3. A vector parallel to the plane must be perpendicular to this normal vector. This condition is expressed using the dot product, where the dot product of the two perpendicular vectors must be zero.
4. The second condition states that the desired vector must also be perpendicular to (1, 0, 1), which again involves the dot product.
5. Finally, to make the vector a "unit vector," its components would need to be divided by its magnitude (length).

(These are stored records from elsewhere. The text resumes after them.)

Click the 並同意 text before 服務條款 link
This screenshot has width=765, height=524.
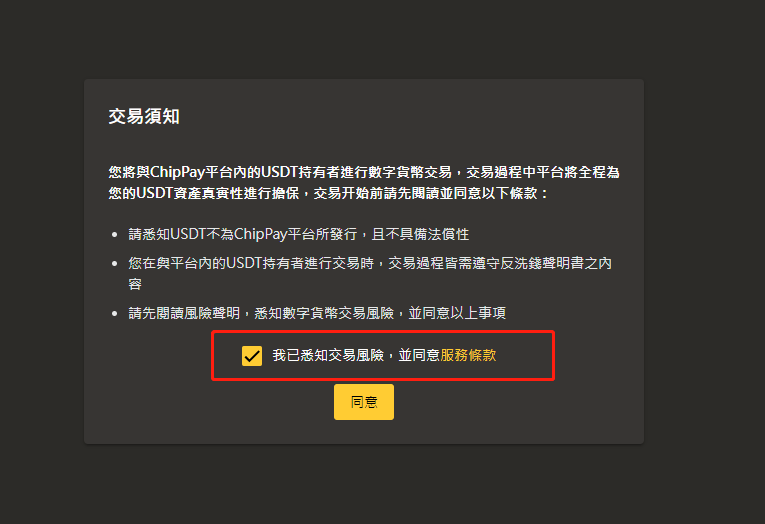[419, 355]
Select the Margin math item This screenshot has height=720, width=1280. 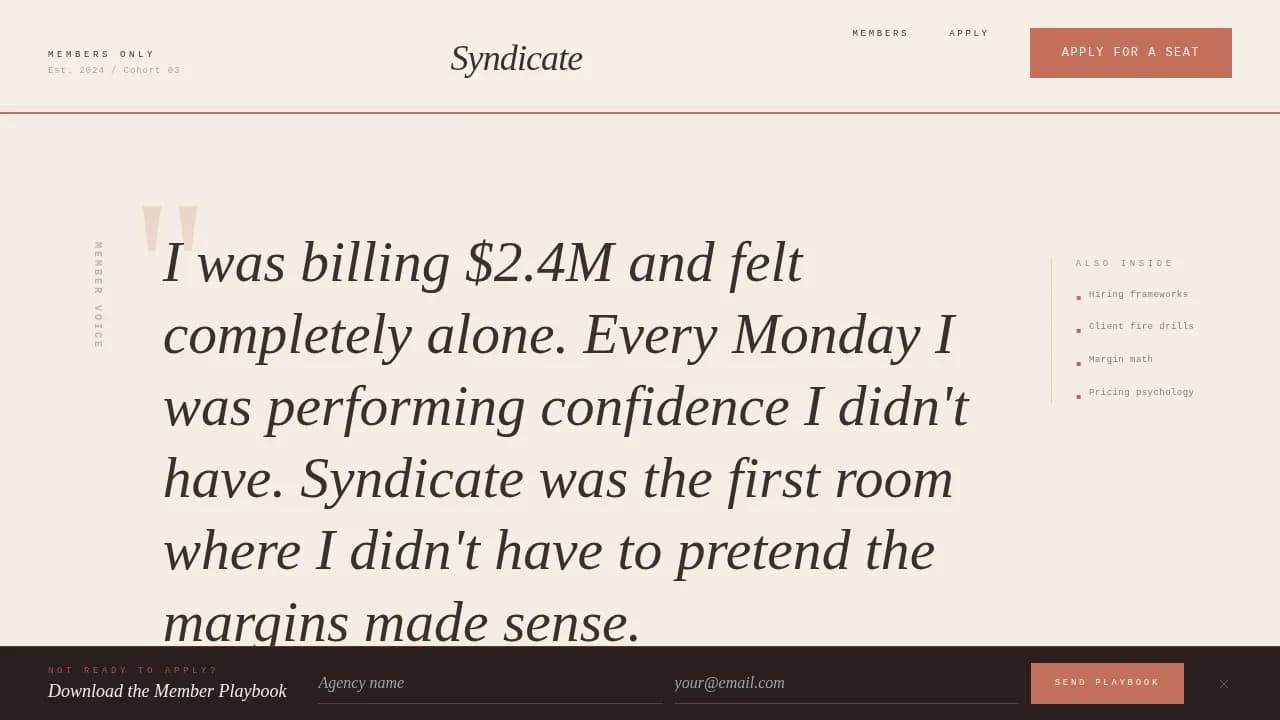click(x=1120, y=360)
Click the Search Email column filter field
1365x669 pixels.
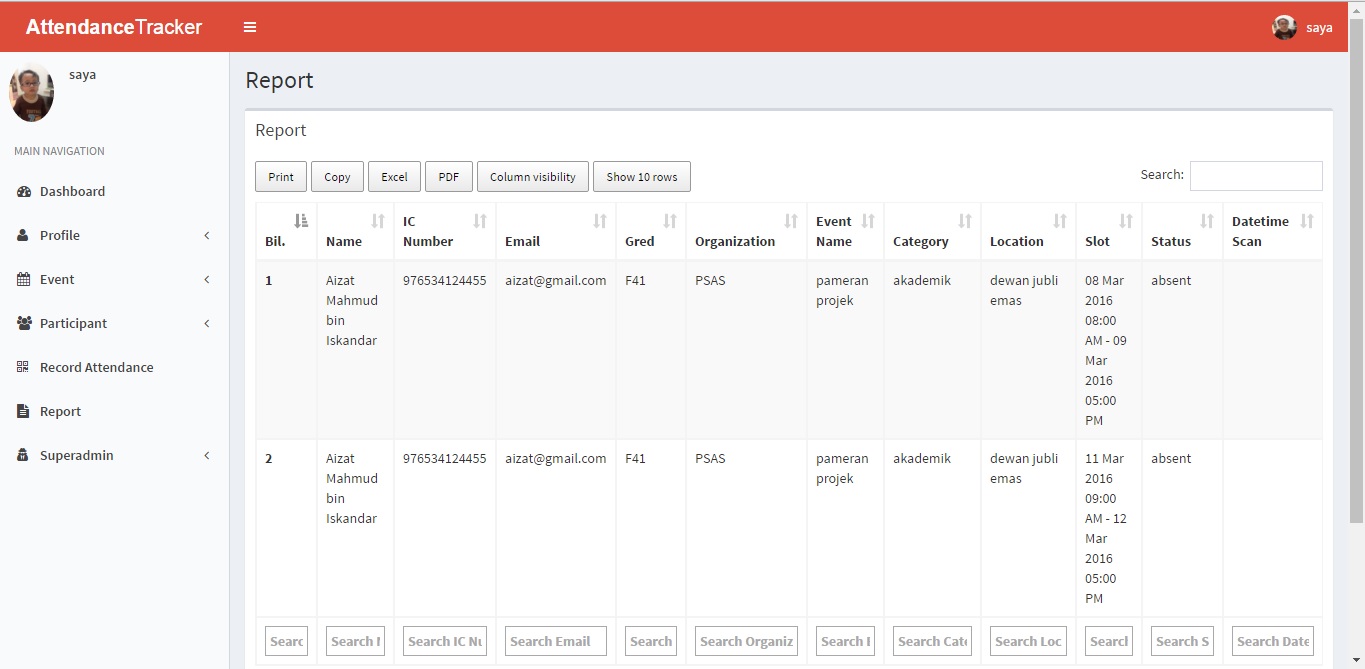click(x=555, y=641)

**step3** Identifying operations beyond elementary school level

The operations and concepts described in the previous step are:
1. **Vector subtraction and addition in 3D**: While addition and subtraction are taught in elementary school, applying them to three-dimensional coordinates to form vectors is beyond the scope.
2. **Cross product of vectors**: This is a specific operation for 3D vectors that produces a new vector perpendicular to the original two. This concept is not part of K-5 mathematics.
3. **Dot product of vectors**: This operation determines if two vectors are perpendicular (if their dot product is zero). This is also not part of K-5 mathematics.
4. **Magnitude of a vector**: Calculating the length of a 3D vector using the Pythagorean theorem extended to three dimensions (e.g., $$\sqrt{x^2 + y^2 + z^2}$$) is beyond K-5.
5. **Solving systems of linear equations**: Finding a vector that satisfies multiple perpendicularity conditions often leads to a system of linear equations, which is an algebraic method not covered in K-5.

**step4** Evaluating against K-5 Common Core standards

The Common Core State Standards for Mathematics for grades K-5 cover foundational numerical concepts, operations with whole numbers and fractions, basic geometry (identifying shapes, area, perimeter), and measurement. The problem presented involves advanced topics in linear algebra and vector calculus, specifically concerning three-dimensional space. These topics are typically introduced in high school (e.g., Precalculus, Calculus) or college-level mathematics courses.

**step5** Conclusion regarding problem solvability within constraints

Given the strict instruction to use only methods consistent with Common Core standards from grade K to grade 5, and to avoid methods such as algebraic equations and unknown variables where unnecessary, I cannot provide a solution to this problem. The problem fundamentally requires mathematical tools (such as vector operations like dot and cross products, and solving systems of equations) that are significantly beyond the elementary school curriculum. Therefore, providing a step-by-step solution under these constraints is not possible.